Question

Decide if the improper integral converges or diverges.$$\int_{1}^{\infty} \frac{d x}{1+x}$$

Answer

**step1** Understanding the Problem

The problem asks us to determine whether the given improper integral converges or diverges. The integral is expressed as $$\int_{1}^{\infty} \frac{d x}{1+x}$$. This is an improper integral because its upper limit of integration is infinity.

**step2** Defining the Improper Integral

To evaluate an improper integral of the form $$\int_{a}^{\infty} f(x) dx$$, we define it as a limit: $$\lim_{b \to \infty} \int_{a}^{b} f(x) dx$$. In this specific problem, $$a=1$$ and $$f(x) = \frac{1}{1+x}$$. Therefore, we need to evaluate the expression $$\lim_{b \to \infty} \int_{1}^{b} \frac{1}{1+x} dx$$.

**step3** Finding the Antiderivative

First, we need to find the antiderivative of the function $$f(x) = \frac{1}{1+x}$$. We recognize that the derivative of $$\ln|u|$$ with respect to $$u$$ is $$\frac{1}{u}$$. If we let $$u = 1+x$$, then $$\frac{du}{dx} = 1$$. Thus, by the chain rule, the derivative of $$\ln|1+x|$$ is $$\frac{1}{1+x} \cdot 1 = \frac{1}{1+x}$$. So, the antiderivative of $$\frac{1}{1+x}$$ is $$\ln|1+x|$$.

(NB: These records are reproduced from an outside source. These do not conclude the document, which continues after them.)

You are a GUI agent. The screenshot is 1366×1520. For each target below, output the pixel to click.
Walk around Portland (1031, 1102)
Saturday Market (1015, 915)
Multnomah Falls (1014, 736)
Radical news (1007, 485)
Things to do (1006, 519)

**step4** Evaluating the Definite Integral

Now, we evaluate the definite integral from $$1$$ to $$b$$ using the Fundamental Theorem of Calculus:
$$\int_{1}^{b} \frac{1}{1+x} dx = [\ln|1+x|]_{1}^{b}$$
Next, we substitute the upper limit ($$b$$) and the lower limit ($$1$$) into the antiderivative and subtract:
$$= \ln|1+b| - \ln|1+1|$$
$$= \ln(1+b) - \ln(2)$$
Since $$b$$ approaches infinity, the term $$1+b$$ will always be positive, so we can remove the absolute value signs from $$\ln|1+b|$$.

**step5** Evaluating the Limit

Finally, we evaluate the limit as $$b \to \infty$$ for the expression we found in the previous step:
$$\lim_{b \to \infty} (\ln(1+b) - \ln(2))$$
As $$b$$ approaches infinity, the term $$1+b$$ also approaches infinity. The natural logarithm function, $$\ln(y)$$, grows without bound as $$y$$ approaches infinity.
Therefore, $$\lim_{b \to \infty} \ln(1+b) = \infty$$.
Substituting this back into our limit expression, we get $$\infty - \ln(2)$$.
Any finite number subtracted from infinity still results in infinity. So, the limit evaluates to $$\infty$$.

**step6** Conclusion

Since the limit of the integral evaluates to infinity (which is not a finite number), the improper integral $$\int_{1}^{\infty} \frac{d x}{1+x}$$ diverges.